HTTP_String addr = HTTP_STR("127.0.0.1");
uint16_t port = 8080;
bool all_interfaces = false;
// If you want to bind to all interfaces, you can
// set the address to an empty string.
if (all_interfaces)
addr = HTTP_STR("");
// Instanciate the HTTP server object
HTTP_Server *server = http_server_init(addr, port);
if (server == NULL)
return -1;
// Now we loop forever. Every iteration will serve
// a single HTTP request
for (;;) {
HTTP_Request *req;
HTTP_ResponseHandle res;
// Block until a request is available
int ret = http_server_wait(server, &res, &res);
// The wait functions returns 0 on success and -1
// on error. By "error" I mean an unrecoverable
// condition. There is no other option than kill
// the process.
if (ret < 0)
return -1;
// The request information is accessible from
// the [req] variable.
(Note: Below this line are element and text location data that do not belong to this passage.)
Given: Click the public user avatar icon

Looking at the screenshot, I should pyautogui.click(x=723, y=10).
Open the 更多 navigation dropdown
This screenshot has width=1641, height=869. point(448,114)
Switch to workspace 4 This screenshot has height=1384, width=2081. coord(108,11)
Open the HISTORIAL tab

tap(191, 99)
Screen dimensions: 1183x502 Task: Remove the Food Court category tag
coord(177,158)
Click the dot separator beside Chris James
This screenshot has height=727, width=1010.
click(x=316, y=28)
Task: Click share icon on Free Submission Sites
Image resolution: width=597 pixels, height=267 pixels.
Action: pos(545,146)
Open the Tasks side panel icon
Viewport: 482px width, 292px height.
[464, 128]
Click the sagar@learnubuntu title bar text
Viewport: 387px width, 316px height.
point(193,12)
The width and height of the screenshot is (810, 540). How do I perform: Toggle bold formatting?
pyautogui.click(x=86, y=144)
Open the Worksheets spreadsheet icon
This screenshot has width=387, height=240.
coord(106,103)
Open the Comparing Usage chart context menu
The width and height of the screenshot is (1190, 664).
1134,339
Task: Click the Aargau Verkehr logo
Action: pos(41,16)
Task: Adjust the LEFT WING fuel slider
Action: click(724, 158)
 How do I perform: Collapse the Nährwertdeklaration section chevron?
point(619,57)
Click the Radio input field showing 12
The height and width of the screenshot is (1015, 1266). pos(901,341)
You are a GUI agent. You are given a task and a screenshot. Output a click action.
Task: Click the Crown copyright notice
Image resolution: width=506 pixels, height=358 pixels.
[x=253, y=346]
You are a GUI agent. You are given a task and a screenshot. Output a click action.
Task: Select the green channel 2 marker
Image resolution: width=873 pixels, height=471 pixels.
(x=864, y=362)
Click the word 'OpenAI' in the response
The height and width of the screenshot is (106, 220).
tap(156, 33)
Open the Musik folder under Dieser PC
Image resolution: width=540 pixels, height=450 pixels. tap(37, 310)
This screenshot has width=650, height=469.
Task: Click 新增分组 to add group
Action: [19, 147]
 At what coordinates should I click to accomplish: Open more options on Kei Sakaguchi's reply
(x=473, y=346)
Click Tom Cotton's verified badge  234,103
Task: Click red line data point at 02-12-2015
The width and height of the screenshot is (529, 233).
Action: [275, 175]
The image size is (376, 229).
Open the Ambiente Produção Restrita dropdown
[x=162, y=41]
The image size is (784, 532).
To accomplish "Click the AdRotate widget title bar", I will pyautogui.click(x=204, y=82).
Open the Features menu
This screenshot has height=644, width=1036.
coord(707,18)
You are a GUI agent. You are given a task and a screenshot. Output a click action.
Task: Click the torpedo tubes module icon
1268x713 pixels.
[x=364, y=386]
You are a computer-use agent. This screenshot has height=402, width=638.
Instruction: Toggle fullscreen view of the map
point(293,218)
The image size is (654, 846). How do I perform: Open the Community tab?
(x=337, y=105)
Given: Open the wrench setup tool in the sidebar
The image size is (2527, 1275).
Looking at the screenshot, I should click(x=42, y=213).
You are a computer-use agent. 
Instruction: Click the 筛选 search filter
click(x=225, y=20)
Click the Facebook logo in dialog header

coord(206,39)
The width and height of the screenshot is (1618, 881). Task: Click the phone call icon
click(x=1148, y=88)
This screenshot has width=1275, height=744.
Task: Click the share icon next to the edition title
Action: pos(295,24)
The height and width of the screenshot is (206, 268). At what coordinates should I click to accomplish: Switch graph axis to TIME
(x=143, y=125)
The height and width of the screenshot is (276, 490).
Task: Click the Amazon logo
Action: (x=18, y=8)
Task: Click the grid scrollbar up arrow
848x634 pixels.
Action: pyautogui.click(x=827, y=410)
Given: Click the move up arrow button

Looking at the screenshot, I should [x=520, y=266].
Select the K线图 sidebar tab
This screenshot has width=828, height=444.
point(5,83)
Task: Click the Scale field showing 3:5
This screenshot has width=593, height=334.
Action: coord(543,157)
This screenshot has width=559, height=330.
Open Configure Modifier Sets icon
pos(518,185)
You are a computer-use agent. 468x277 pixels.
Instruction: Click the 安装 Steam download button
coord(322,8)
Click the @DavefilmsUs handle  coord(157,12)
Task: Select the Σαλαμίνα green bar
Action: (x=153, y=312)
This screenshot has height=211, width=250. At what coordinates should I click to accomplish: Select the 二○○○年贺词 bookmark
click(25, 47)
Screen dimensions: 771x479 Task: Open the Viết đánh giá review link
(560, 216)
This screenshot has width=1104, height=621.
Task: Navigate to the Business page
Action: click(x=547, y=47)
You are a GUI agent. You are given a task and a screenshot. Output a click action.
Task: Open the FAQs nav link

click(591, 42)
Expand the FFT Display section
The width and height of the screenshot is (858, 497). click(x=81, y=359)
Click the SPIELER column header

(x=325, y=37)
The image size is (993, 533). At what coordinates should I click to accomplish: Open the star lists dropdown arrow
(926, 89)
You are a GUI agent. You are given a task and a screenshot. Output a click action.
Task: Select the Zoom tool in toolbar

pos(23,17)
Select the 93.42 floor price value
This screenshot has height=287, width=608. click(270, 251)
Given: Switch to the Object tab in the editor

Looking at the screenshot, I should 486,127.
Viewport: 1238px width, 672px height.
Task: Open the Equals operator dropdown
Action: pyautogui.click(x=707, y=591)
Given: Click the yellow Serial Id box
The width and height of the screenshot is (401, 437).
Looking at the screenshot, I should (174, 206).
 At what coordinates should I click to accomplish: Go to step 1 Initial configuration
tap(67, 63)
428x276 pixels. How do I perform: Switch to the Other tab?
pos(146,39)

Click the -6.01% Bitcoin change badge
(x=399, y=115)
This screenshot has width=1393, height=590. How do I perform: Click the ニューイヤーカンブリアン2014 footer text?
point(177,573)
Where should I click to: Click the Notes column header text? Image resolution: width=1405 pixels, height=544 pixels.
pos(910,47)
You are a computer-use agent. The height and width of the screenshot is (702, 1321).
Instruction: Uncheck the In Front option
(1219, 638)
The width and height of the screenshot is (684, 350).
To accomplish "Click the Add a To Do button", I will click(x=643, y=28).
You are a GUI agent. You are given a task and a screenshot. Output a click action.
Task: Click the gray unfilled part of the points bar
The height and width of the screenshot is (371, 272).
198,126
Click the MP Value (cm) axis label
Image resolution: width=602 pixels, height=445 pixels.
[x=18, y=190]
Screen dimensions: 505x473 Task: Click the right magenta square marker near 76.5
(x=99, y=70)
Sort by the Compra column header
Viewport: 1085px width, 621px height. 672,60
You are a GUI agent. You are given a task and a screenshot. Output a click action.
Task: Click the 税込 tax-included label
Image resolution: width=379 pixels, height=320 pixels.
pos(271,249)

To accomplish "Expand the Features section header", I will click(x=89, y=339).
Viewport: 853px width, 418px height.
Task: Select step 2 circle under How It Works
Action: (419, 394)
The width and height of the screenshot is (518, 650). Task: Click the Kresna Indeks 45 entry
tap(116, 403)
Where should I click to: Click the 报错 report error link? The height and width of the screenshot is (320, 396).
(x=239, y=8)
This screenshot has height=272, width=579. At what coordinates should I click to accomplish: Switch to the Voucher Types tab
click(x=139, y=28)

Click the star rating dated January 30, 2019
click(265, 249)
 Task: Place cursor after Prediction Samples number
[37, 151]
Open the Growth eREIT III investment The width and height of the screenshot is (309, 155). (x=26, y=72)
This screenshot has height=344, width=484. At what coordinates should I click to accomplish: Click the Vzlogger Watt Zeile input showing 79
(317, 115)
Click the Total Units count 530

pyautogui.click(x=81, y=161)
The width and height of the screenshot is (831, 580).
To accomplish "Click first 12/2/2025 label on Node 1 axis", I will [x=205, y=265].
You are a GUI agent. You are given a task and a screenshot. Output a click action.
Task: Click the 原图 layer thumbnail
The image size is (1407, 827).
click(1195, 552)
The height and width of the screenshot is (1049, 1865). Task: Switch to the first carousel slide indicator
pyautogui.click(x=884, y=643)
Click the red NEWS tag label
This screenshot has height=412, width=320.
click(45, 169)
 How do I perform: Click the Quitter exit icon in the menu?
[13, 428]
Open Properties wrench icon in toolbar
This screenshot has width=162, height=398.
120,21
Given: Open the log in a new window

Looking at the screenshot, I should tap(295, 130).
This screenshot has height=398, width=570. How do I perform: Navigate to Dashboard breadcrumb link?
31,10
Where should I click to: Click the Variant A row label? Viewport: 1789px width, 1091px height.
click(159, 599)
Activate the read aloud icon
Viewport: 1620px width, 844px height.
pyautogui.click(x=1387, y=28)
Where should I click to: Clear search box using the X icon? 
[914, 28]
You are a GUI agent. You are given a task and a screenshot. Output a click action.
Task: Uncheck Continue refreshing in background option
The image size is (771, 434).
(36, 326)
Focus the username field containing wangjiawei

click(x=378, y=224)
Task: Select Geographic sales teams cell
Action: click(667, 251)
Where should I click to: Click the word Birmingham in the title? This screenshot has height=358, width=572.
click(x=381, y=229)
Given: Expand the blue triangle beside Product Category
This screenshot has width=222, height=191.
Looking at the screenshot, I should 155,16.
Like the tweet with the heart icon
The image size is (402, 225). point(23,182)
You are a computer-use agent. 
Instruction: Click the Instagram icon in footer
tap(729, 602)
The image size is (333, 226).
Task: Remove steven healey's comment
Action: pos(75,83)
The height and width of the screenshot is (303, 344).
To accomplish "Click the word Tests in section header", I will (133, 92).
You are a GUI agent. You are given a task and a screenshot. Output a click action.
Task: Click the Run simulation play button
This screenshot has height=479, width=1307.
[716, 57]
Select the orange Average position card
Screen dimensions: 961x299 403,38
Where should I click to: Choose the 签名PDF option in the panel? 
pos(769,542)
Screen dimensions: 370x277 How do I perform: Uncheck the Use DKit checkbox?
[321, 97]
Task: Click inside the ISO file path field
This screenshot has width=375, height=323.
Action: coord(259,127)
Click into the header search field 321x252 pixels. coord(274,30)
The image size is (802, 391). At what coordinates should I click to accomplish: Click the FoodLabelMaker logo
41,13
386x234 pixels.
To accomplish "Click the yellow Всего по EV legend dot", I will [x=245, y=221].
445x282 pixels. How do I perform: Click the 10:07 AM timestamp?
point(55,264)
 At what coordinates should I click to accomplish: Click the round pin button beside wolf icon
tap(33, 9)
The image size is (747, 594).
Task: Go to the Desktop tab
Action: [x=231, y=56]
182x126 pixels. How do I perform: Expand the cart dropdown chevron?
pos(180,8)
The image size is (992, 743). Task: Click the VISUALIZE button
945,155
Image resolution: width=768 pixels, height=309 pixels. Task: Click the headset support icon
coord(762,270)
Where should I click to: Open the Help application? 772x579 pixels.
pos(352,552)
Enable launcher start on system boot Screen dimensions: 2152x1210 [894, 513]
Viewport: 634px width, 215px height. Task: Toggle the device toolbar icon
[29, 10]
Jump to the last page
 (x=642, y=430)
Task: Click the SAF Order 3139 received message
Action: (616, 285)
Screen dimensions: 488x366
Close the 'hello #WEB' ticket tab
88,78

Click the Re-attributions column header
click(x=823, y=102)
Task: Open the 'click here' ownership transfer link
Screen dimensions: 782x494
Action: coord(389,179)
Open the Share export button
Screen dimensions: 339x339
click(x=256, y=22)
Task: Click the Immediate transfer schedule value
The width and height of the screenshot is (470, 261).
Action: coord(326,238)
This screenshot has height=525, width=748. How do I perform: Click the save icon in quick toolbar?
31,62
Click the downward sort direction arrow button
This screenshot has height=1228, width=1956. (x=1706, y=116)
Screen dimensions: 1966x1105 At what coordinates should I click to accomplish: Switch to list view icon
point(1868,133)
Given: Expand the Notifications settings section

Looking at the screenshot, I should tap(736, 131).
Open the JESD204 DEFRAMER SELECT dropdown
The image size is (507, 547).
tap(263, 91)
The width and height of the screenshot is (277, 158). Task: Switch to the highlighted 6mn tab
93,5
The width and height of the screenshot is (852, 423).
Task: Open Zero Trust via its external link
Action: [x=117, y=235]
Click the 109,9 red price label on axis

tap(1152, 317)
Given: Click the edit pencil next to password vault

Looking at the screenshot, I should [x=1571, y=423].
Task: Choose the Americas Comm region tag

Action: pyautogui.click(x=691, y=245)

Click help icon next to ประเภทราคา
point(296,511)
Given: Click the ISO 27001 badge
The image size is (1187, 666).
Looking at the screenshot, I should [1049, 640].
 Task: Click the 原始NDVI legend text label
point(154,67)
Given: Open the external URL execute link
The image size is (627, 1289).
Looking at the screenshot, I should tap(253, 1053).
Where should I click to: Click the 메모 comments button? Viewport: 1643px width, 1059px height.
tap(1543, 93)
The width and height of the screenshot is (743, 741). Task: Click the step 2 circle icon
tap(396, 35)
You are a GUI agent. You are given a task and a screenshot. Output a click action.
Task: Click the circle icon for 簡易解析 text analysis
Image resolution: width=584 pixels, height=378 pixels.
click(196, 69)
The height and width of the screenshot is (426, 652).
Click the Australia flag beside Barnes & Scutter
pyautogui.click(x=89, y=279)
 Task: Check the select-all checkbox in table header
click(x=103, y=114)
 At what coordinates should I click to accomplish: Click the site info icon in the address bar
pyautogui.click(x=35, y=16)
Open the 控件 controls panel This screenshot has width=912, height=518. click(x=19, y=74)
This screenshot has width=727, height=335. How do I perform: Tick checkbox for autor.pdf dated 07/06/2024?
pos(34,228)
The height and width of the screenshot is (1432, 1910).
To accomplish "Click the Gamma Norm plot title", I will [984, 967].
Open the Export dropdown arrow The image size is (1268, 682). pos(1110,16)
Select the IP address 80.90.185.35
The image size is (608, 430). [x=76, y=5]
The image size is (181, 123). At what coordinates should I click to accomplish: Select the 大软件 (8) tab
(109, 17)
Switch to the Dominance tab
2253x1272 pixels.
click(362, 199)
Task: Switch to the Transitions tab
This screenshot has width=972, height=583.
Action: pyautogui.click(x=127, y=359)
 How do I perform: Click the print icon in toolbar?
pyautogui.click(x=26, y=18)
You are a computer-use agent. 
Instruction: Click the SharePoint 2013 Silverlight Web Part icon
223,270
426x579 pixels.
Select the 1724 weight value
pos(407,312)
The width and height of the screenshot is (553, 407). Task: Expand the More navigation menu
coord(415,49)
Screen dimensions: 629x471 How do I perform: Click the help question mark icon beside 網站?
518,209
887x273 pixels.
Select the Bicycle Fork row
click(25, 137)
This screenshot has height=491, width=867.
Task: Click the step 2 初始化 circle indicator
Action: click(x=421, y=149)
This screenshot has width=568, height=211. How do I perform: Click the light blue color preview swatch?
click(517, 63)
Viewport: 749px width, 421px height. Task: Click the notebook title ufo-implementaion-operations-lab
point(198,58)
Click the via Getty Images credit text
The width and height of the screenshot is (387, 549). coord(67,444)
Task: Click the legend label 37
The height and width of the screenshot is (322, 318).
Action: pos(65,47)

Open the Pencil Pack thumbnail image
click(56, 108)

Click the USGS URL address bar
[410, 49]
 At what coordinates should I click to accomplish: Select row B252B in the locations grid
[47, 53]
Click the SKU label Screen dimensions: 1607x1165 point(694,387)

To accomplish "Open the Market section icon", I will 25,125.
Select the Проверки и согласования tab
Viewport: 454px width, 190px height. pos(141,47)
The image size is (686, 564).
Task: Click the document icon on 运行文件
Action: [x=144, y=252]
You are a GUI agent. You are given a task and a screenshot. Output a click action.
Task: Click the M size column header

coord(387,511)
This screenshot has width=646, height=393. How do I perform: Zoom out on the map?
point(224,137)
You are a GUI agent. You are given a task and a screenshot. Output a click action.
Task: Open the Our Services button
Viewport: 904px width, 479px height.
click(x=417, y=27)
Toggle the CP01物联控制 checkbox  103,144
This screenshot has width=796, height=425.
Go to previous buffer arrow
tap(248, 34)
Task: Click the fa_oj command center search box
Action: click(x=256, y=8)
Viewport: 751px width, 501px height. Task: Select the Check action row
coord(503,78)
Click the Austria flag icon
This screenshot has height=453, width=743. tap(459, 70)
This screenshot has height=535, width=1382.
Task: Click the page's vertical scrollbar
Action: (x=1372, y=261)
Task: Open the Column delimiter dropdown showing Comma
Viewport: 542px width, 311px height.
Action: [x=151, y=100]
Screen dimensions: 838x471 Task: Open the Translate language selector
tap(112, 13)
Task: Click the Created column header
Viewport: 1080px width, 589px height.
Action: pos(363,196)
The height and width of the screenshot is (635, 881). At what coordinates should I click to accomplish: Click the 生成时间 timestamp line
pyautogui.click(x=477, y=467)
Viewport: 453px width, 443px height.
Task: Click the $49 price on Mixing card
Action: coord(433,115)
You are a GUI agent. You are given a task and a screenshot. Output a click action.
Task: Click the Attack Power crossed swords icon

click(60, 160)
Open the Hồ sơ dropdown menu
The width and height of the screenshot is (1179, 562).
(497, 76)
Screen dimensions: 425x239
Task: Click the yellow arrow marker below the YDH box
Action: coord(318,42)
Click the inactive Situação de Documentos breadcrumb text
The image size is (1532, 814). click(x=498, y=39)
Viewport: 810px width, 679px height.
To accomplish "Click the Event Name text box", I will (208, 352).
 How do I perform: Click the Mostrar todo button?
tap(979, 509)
Most fields in the request
// struct are reference to the original request
// string. They use type HTTP_String and are not
// null-terminated. This means you'll have to make
// sure to express the length when interacting with
// libc:
HTTP_String path = req->url.path;
printf("requested path [%.*s]\n", (int) path.len, path.ptr);
// To find a specific header value, you can either
// iterate over the [req->headers] array or use
// a helper function. Note that this compares header
// names case-insensitively.
int idx = http_find_header(req->headers, req->num_headers, HTTP_STR("Some-Header-Name"));
if (idx == -1) {
// Header wasn't found
} else {
// Found
HTTP_String value = req->headers[idx].value;
printf("Header has value [%.*s]\n", (int) value.len, value.ptr);
}
// To create a response, you will need to specify
// status code, headers, and content in the proper
// order.
// First the status code
http_response_status(res, 200);
// Then zero or more headers
http_response_header(res, "Content-Type: text/plain");
// Then you can write zero or more chunks of the response body
http_response_body(res, HTTP_STR("Hello"));
http_response_body(res, HTTP_STR(", world!"));
// Then, mark the request as complete (Very important or the server will hang!)
http_response_done(res);
// Note that none of the http_response_* functions return errors.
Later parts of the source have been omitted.